The SardiNIA study is comprised of about 4,000 longtime Sardinian volunteer participants. The Italian island, often described as a microcontinent, is home to geographically isolated genetic family trees that are more than 8,000 years old with little mixing from outside populations, making it ideal for research on how gene expression impacts health. Sardinia is also one of the world’s so-called “blue zone” cultures known for healthy aging and longevity. Previous analyses from the SardiNIA study identified gene associations with many variables that can contribute to anemia, gout, heart disease, and kidney disease.
Using genome-wide association studies of volunteers’ blood samples, the team clarified the influence of around 22 million DNA variants on blood levels of an unprecedentedly large number (more than 700) of immune cell variables or traits. The team found about 120 significant independent correlations or signals of specific DNA changes that affect over 450 cell traits and identified other molecules important in immune cell regulation.
Overall, this study expanded by close to 80% the number of known genetic associations with immune cell traits. About half of these genetic signals also overlapped with previously reported disease-associated signals, mainly for autoimmune disorders. This genetic scan also revealed cases in which a known drug affects risk of several diseases or several different immune cell types, sometimes in opposite directions. The data therefore provided clearer understanding of the mechanisms underlying these associations and helped to explain the efficacy, failure, and side effects of some treatments.

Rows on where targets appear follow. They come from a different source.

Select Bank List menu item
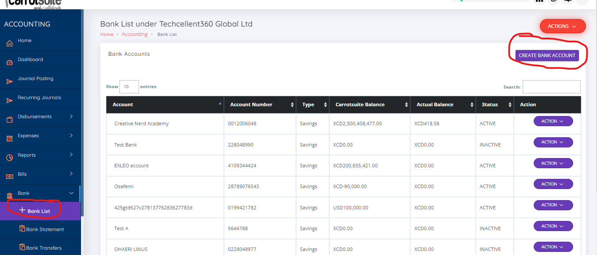pos(39,211)
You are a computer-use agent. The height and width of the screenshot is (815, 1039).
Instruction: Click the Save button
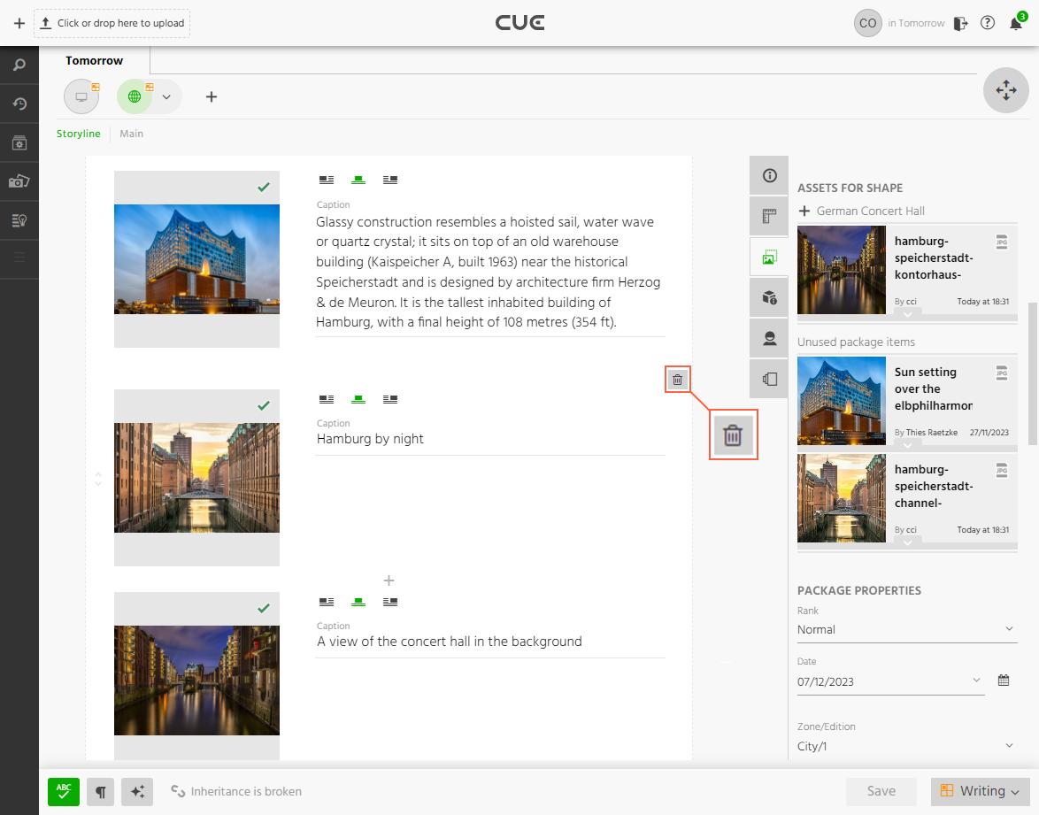click(881, 791)
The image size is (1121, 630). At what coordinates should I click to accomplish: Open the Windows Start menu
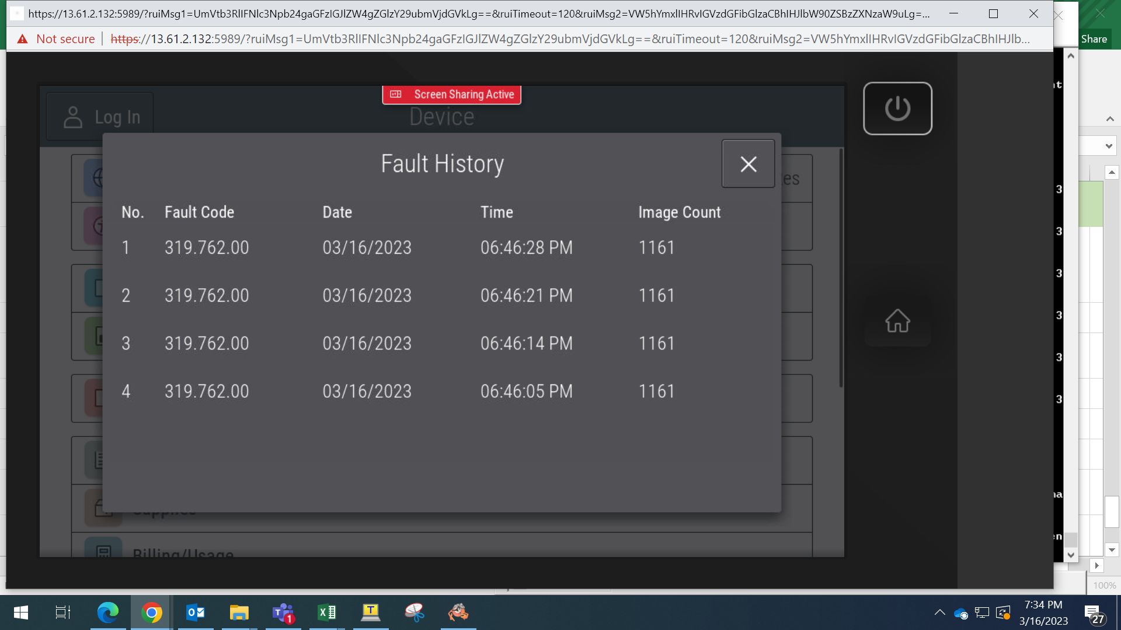(21, 613)
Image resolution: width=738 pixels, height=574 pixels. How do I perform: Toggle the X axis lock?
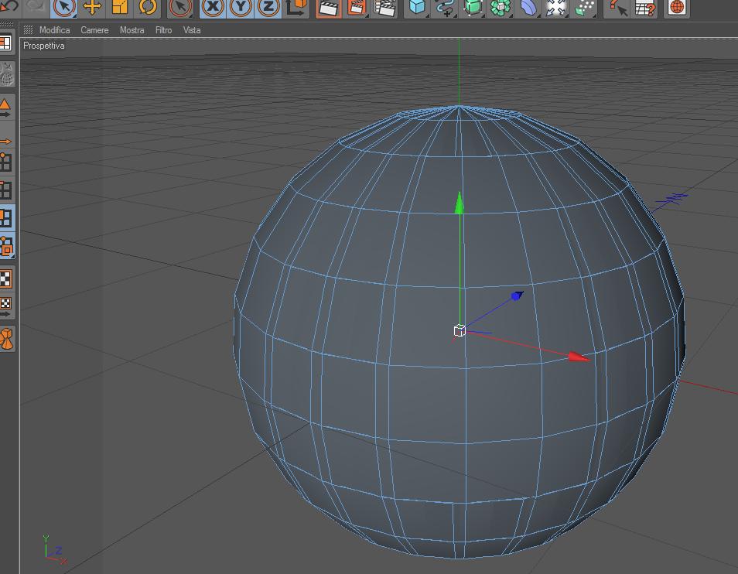click(x=213, y=8)
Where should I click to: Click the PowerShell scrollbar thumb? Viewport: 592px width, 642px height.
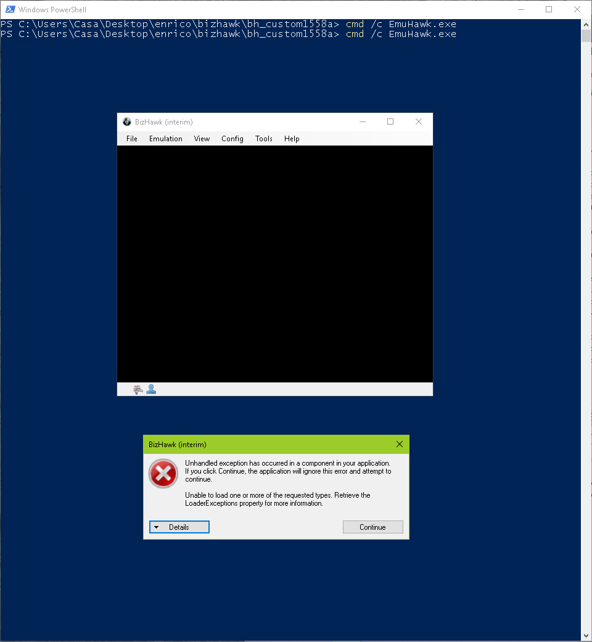(x=585, y=34)
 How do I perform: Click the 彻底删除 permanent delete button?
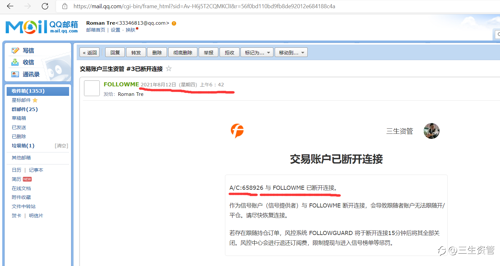tap(183, 53)
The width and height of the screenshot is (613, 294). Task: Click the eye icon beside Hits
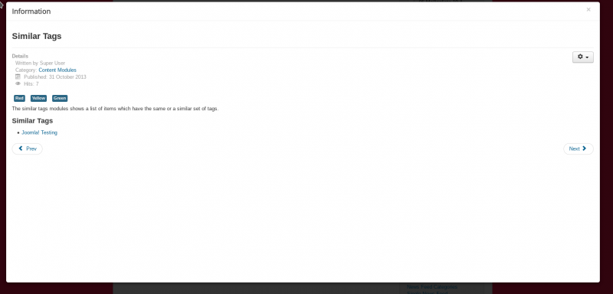pyautogui.click(x=18, y=83)
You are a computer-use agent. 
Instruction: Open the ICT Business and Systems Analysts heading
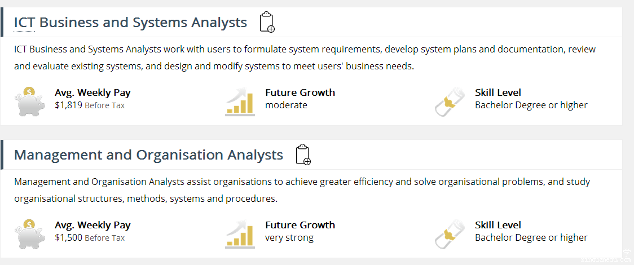tap(130, 23)
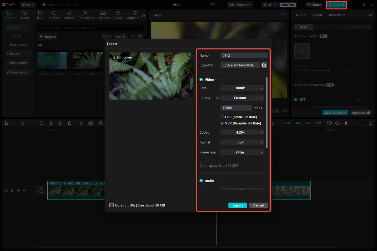This screenshot has width=377, height=251.
Task: Open the Codec dropdown
Action: [242, 132]
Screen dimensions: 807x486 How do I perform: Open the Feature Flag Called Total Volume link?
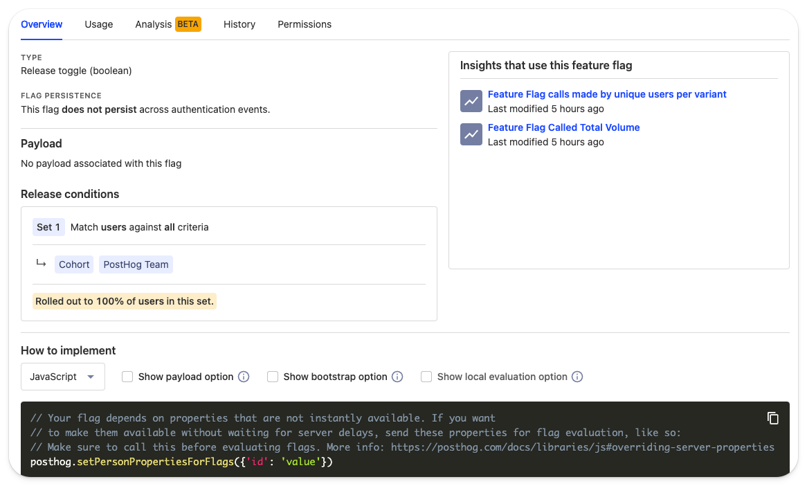click(x=563, y=127)
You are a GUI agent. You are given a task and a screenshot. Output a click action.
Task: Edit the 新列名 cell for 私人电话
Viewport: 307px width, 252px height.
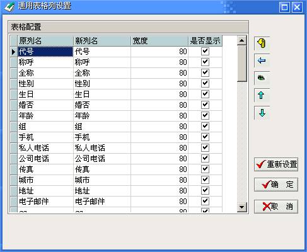click(x=102, y=148)
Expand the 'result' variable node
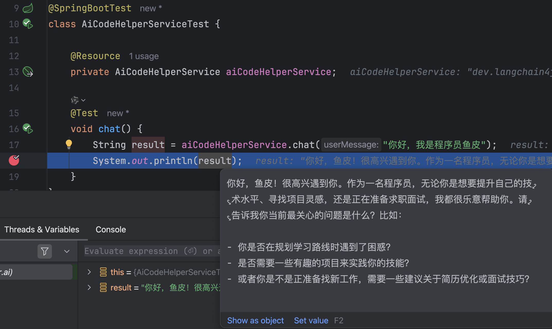552x329 pixels. point(89,287)
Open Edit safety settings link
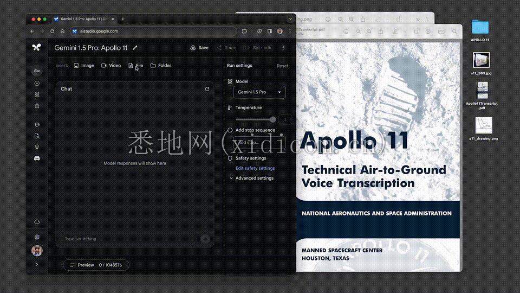This screenshot has width=520, height=293. 255,168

By providing a better biological understanding of how autoimmune diseases develop, these findings can inform the development of treatments. The results can also guide future analyses of how specific immune cells and molecules interact in autoimmune diseases like multiple sclerosis, lupus, rheumatoid arthritis, ulcerative colitis, and type 1 diabetes.
This research was supported in part by the NIA Intramural Research Program.
Reference: Orrù V, et al. Complex genetic signatures in immune cells underlie autoimmunity and inform therapy. Nature Genetics. 2020;52(10):1036-1045. doi: 10.1038/s41588-020-0684-4.